What can you eat if you have acid reflux?

Acid reflux, also known as gastroesophageal reflux disease (GERD), is a common condition where stomach acid or bile flows back up into your esophagus. This causes symptoms like heartburn, chest pain, regurgitation, nausea, sore throat, and a bitter or sour taste in your mouth.

While acid reflux can be uncomfortable and disrupt your sleep and daily life, dietary changes can help manage your symptoms. Certain foods can trigger or worsen acid reflux, while others can provide relief. Understanding what foods to limit and include in your diet is key to controlling your acid reflux.

What causes acid reflux?

Acid reflux occurs when the lower esophageal sphincter (LES) muscle at the top of your stomach doesn’t close properly after eating. This allows acidic stomach contents to rise up into the esophagus. Possible causes include:

  • A weak or damaged LES
  • Increased pressure on the abdomen from being overweight or obese
  • Foods that relax or irritate the LES
  • Hiatal hernia
  • Pregnancy
  • Smoking
  • Some medications

Lifestyle factors like diet, exercise, alcohol use, and sleep position can also influence acid reflux.

What foods should you avoid with acid reflux?

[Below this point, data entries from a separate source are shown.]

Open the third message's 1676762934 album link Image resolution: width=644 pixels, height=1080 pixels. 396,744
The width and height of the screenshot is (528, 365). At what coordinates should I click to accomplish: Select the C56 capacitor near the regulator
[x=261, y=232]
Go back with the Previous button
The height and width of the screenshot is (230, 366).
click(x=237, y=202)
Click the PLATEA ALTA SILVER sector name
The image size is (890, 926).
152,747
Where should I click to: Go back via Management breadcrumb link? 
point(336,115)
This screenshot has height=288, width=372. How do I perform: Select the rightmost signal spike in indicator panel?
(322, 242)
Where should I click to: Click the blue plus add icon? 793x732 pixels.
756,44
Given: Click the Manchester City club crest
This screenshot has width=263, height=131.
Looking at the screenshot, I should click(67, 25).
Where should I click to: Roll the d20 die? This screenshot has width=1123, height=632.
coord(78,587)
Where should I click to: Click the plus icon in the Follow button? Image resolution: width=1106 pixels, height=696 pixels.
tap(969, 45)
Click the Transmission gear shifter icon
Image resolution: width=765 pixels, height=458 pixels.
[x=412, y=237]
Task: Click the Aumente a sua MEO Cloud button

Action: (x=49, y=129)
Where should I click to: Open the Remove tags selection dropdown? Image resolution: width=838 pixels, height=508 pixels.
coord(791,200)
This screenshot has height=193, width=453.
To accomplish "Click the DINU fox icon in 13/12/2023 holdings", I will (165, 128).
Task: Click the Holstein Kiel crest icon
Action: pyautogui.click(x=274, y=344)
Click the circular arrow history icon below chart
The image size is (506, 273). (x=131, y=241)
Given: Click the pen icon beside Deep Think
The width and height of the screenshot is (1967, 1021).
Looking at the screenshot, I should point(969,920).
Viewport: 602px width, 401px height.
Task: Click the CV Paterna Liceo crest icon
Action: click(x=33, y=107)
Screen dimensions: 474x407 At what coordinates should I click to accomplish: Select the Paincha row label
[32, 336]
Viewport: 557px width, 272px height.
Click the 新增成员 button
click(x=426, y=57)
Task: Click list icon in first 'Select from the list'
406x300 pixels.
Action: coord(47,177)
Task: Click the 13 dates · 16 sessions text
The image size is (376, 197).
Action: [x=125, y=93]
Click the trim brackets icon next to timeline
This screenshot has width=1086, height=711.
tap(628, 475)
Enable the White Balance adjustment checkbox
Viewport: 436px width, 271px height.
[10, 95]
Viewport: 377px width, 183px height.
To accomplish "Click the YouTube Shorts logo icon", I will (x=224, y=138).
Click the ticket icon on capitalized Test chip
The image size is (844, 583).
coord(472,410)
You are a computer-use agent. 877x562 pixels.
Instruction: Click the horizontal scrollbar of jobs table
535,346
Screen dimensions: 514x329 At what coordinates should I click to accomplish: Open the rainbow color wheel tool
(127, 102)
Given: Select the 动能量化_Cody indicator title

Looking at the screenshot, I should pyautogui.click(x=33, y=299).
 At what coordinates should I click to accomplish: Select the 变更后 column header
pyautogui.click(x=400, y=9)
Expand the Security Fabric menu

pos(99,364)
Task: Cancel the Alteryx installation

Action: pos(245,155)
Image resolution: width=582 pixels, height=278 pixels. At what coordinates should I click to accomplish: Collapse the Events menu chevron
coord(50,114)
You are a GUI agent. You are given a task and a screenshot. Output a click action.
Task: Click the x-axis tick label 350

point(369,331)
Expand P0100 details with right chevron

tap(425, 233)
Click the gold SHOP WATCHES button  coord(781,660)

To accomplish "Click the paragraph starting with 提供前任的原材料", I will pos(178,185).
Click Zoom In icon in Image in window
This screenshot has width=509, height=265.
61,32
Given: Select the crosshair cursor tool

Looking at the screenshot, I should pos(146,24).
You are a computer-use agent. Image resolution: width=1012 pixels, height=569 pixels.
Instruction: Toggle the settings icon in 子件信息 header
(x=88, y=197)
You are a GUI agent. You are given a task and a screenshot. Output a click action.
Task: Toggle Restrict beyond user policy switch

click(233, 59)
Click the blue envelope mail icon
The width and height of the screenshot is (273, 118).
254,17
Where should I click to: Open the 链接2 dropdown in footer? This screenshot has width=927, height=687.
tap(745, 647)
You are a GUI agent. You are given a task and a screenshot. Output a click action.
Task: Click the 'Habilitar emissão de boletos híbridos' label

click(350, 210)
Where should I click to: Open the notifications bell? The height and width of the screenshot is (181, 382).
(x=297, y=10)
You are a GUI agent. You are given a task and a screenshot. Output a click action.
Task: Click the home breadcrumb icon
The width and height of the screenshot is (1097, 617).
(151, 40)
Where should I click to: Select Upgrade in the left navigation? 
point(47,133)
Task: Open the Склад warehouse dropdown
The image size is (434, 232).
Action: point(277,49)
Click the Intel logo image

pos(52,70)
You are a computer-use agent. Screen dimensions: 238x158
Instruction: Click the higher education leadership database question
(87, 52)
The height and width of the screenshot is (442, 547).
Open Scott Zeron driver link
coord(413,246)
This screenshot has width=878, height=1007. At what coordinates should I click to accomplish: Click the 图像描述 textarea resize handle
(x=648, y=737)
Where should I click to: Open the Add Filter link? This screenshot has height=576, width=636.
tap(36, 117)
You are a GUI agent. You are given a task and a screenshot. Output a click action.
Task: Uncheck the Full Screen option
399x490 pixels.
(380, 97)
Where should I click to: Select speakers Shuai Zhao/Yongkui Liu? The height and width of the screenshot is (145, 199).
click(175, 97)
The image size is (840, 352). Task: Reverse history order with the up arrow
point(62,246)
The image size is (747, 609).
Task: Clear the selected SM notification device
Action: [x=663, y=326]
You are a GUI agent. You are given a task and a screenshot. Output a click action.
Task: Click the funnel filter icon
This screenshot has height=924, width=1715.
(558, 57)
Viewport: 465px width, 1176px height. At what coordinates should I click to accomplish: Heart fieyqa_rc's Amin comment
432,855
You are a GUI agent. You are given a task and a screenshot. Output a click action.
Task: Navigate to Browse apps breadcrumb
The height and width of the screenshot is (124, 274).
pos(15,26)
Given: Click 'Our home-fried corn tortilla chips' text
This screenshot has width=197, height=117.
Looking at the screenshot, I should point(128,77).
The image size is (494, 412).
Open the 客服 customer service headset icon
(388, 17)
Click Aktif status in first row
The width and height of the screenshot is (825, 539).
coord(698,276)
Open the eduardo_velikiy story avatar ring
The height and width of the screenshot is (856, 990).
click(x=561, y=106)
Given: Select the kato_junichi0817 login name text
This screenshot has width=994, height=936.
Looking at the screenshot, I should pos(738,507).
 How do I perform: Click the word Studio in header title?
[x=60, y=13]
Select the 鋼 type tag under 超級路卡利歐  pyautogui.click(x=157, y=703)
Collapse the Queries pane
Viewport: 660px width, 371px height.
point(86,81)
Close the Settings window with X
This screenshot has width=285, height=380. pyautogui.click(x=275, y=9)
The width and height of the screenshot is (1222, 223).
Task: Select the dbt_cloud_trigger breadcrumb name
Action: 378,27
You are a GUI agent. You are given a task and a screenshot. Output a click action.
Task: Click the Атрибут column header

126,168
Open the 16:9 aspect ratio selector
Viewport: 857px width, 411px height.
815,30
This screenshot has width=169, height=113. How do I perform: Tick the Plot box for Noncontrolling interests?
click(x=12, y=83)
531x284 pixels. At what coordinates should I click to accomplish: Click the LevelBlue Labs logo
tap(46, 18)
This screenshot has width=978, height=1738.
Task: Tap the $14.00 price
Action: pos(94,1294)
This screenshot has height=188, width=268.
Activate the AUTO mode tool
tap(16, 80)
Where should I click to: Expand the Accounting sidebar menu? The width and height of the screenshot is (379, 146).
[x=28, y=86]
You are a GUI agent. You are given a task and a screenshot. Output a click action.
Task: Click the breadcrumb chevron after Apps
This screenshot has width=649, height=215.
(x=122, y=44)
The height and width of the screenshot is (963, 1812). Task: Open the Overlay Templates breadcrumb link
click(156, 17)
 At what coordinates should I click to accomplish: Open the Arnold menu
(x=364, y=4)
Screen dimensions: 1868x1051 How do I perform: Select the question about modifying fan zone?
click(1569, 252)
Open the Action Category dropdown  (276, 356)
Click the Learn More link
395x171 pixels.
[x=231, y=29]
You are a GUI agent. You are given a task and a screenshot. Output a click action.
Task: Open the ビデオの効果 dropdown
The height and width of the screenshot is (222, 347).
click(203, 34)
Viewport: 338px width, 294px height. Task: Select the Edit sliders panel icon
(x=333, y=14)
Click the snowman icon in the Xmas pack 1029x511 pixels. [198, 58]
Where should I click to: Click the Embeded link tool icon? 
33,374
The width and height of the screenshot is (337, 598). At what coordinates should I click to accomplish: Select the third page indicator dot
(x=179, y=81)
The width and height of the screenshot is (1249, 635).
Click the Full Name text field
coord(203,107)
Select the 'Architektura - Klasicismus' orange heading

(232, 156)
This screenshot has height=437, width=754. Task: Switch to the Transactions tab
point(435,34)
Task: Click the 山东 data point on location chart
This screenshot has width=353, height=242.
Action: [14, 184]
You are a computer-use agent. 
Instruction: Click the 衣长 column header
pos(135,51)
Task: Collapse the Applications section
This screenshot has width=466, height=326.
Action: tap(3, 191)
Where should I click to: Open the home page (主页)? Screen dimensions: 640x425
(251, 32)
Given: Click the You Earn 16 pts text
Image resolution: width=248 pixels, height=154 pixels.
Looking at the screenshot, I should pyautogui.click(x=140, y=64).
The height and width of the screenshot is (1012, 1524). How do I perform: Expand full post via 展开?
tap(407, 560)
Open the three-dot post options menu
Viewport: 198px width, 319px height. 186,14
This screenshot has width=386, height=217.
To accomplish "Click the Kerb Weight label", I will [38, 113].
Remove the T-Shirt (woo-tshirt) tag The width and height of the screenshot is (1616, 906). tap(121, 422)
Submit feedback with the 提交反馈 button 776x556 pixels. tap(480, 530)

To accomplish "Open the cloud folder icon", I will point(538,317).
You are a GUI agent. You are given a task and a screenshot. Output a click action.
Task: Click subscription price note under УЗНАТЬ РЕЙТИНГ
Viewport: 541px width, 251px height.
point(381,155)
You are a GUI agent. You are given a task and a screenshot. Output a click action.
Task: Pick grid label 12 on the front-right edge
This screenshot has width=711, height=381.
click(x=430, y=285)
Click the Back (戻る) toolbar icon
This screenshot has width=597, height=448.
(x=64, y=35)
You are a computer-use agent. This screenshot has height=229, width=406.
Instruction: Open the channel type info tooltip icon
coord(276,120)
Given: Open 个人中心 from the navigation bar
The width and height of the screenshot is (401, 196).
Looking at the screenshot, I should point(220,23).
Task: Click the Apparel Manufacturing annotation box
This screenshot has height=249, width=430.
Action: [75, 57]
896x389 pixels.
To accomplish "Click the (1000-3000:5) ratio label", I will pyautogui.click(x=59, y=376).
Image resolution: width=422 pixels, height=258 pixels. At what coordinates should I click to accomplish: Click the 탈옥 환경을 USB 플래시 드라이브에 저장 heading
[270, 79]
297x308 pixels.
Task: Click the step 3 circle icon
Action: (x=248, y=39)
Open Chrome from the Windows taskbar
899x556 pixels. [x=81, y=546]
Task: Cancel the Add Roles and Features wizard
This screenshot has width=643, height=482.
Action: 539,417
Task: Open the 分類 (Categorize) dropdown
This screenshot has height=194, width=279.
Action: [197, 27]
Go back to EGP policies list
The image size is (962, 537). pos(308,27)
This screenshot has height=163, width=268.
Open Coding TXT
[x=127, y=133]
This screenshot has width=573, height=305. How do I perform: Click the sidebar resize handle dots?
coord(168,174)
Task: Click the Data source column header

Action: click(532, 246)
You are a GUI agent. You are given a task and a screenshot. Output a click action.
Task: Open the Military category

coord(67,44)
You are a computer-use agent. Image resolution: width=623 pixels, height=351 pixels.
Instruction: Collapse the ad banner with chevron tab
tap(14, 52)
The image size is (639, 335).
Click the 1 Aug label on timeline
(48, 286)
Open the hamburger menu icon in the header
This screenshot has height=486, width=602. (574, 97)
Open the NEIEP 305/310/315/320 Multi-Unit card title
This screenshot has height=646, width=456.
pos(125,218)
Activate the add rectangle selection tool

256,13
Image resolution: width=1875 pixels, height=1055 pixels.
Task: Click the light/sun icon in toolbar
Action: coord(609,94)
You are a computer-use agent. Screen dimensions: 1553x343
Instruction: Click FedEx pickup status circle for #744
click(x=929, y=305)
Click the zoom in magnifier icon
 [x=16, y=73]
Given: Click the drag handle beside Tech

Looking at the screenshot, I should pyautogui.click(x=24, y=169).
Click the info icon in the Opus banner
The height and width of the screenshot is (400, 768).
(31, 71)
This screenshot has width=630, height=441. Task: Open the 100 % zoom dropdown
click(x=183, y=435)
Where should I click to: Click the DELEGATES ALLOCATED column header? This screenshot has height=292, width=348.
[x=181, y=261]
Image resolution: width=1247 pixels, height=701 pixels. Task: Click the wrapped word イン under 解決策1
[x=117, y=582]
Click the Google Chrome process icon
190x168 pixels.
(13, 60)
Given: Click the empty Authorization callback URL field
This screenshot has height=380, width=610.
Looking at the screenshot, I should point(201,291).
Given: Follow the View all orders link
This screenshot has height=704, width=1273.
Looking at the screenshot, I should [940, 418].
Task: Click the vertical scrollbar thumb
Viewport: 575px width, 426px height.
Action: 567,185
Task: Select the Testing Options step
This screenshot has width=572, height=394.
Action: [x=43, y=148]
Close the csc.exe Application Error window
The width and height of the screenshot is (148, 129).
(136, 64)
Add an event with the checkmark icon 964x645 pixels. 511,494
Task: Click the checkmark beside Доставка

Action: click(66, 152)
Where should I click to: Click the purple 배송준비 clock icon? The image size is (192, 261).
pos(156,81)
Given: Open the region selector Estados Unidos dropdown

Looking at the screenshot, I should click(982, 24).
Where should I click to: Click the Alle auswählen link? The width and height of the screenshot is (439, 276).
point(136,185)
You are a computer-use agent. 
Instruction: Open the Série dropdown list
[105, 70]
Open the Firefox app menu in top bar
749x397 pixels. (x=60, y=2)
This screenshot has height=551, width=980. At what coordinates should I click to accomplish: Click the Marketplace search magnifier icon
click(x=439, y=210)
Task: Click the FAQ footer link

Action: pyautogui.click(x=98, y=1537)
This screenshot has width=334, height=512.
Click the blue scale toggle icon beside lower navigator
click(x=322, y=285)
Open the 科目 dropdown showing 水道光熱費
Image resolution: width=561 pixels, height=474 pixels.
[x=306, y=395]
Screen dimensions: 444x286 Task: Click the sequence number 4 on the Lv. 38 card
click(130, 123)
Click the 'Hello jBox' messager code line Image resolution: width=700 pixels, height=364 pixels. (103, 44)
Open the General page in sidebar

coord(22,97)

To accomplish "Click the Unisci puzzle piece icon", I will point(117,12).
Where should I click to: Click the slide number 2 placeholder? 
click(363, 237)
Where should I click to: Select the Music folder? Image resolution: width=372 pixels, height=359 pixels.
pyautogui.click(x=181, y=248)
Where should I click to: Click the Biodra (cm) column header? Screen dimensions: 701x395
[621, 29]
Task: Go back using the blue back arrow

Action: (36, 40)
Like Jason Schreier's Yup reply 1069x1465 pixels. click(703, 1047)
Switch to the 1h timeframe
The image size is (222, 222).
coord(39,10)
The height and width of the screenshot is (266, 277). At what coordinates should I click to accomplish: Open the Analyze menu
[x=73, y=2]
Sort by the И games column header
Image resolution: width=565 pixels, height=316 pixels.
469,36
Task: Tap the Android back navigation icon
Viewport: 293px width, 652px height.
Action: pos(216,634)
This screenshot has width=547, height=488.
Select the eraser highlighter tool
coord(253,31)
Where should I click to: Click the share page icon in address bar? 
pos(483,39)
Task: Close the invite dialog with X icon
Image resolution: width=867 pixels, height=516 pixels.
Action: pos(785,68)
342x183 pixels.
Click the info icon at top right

Certain foods and drinks are more likely to cause or aggravate acid reflux symptoms. Foods to avoid include:

  • Fried foods – High-fat fried foods relax the LES and delay stomach emptying, increasing reflux.
  • Citrus fruits – Citric acid can irritate the esophageal lining. Grapefruit, oranges, lemons, limes, and pineapples are common culprits.
  • Tomatoes – Tomatoes and tomato-based products like ketchup contain acidic tomatoes and tomato juice that can trigger reflux.
  • Onions – Raw onions contain high amounts of fructans, fermentable fibers that can worsen reflux.
  • Garlic – Like onions, garlic contains fructans and compounds that may irritate the digestive tract.
  • Chocolate – Cocoa and chocolate contain caffeine and theobromine that relax the LES muscle.
  • Caffeine – Found in coffee, tea, soda, and energy drinks, caffeine can relax the LES and stimulate acid production.
  • Alcohol – Alcohol increases stomach acid production and relaxes the LES.
  • Peppermint – Peppermint relaxes the LES and may trigger heartburn symptoms.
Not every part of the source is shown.